There is something in us that seeks out and responds to the extremes of conflict. We appreciate and reward those who push themselves farther than can be believed – who hone themselves into objects of power. They first fight against their own perceived limits, and then set themselves to conquer the limits the world sets before them. Those that succeed become lords of men, hallowed, revered, adulated.
This, I think, is the spirit of the warrior – the one who comes again and again to the wall of failure and does not surrender to it. This is the spirit of battle that I think all humans should experience if they truly wish to understand themselves. We can never know who we are until we surpass it, look back and *see* what we were, measure how far we’ve come, wonder at how much farther we have to go. It *is* a struggle – hard, exhausting, painful. To fight against who we are, to take the next step towards who we may become, to weep with the impossibility of it, again and again. And yet to keep going despite it all.
That is the way of the warrior. That much of it I believe I understand.
But there is something missing. All that beautiful treasure and the skill, power, and prowess it represented, had been carelessly stripped off those weapons of war, stuffed in a hole in the ground, and forgotten for 1,300 years. The incredible craftsmen who made it, and those mighty warriors who earned the right to carry it – completely unknown and utterly forgotten. Perhaps that is simply the way of time – to roll like a wheel over the world, obliterating what was to make room for what will be. But how are we to know ourselves in the wake of such destruction? Must we endure the repetition of slash-and-burn tactics, that leaves a vast mess and shattered lives to clean up before any sort of painstaking progress can be begun again? Before artists and craftsmen have the peace and luxury to create their masterpieces that may once again be carried into a war that can only have one ending? Is that the only wheel we will ever know?
I believe in the need to battle against our own limits, to fight against the pull of inertia and despair.
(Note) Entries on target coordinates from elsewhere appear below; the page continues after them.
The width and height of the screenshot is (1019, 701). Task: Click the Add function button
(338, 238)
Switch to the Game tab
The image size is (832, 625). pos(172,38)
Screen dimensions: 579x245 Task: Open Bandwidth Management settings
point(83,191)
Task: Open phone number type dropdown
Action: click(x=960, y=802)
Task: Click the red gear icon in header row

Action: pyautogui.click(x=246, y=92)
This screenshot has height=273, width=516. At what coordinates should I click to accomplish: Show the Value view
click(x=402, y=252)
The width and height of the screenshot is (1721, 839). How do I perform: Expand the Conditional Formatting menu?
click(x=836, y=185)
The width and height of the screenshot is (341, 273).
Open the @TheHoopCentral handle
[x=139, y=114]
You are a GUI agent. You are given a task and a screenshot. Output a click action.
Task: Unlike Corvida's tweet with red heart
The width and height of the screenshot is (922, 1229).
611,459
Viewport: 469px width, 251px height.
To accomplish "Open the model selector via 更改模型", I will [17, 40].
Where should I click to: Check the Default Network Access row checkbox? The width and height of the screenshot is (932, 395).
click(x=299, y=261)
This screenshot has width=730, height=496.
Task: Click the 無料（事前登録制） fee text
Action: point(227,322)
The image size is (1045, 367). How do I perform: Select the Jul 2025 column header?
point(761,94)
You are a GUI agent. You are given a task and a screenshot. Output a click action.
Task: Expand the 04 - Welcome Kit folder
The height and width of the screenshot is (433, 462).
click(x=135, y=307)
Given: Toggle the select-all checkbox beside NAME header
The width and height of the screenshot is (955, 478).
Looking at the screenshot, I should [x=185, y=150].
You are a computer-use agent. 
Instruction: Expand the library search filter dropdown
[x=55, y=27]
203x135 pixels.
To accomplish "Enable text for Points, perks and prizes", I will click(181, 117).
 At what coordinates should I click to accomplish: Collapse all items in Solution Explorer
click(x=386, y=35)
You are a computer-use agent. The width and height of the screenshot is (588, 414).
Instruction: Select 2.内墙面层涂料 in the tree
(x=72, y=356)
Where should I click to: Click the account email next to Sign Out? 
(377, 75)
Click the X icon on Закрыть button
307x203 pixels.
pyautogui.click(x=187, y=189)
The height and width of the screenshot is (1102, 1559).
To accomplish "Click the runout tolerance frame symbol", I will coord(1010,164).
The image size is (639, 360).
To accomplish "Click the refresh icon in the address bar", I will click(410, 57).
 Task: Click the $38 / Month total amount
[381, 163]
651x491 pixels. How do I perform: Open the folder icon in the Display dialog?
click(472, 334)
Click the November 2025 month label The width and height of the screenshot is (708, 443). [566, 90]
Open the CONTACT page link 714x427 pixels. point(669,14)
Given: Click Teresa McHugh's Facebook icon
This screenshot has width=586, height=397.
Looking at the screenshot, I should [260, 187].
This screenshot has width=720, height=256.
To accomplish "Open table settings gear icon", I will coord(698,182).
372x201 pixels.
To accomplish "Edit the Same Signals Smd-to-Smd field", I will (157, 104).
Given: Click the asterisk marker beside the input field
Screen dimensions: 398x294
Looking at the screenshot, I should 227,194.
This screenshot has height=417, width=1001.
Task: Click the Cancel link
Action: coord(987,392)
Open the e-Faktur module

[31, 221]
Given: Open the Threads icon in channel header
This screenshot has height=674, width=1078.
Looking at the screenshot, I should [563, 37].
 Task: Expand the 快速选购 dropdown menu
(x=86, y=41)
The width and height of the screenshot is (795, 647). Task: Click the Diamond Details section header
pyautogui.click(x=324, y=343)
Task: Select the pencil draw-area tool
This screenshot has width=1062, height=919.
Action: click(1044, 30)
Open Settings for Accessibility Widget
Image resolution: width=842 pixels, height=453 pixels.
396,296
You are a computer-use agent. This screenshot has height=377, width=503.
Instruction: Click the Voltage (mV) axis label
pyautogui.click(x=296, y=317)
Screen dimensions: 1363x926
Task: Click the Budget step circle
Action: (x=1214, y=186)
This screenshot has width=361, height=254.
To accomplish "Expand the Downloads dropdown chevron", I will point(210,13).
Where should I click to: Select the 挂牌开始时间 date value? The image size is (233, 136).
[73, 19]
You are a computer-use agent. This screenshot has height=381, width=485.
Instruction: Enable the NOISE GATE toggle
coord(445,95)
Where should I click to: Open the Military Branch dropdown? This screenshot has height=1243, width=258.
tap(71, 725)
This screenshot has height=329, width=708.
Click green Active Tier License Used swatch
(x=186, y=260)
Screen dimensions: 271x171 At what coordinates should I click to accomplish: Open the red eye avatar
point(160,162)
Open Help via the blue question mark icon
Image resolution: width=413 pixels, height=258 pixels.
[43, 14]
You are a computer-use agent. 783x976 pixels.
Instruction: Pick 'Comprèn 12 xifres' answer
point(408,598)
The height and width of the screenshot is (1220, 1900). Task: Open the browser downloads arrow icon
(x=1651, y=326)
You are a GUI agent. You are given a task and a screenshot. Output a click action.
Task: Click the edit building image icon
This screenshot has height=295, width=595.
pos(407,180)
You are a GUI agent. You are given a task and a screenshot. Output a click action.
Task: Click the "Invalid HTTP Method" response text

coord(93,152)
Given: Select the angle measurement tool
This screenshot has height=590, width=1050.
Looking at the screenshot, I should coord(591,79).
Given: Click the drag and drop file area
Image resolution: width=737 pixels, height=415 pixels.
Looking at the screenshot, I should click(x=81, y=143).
But I suspect there is more we need to know than that. Along with the art of war, we need to understand the art of surrender. Not of giving up out of frustration, or giving in to weakness and self-pity, but surrendering to that which we cannot control. Accepting that we are not all-powerful and all-knowing. Relinquishing our deeply cherished hope that we are *enough*.
We are not enough, and all the fighting in the world will never make us so. Only by giving up who we are and what we think we want, will we open ourselves to everything else that is possible. *We* are not enough, but the universe is. Once we surrender to that, all the battling will seem as nothing.
War is too costly to glorify. Honor and courage are too valuable to waste on a battlefield steeped in blood and hatred. There are better ways to wage war, and more important things to fight for.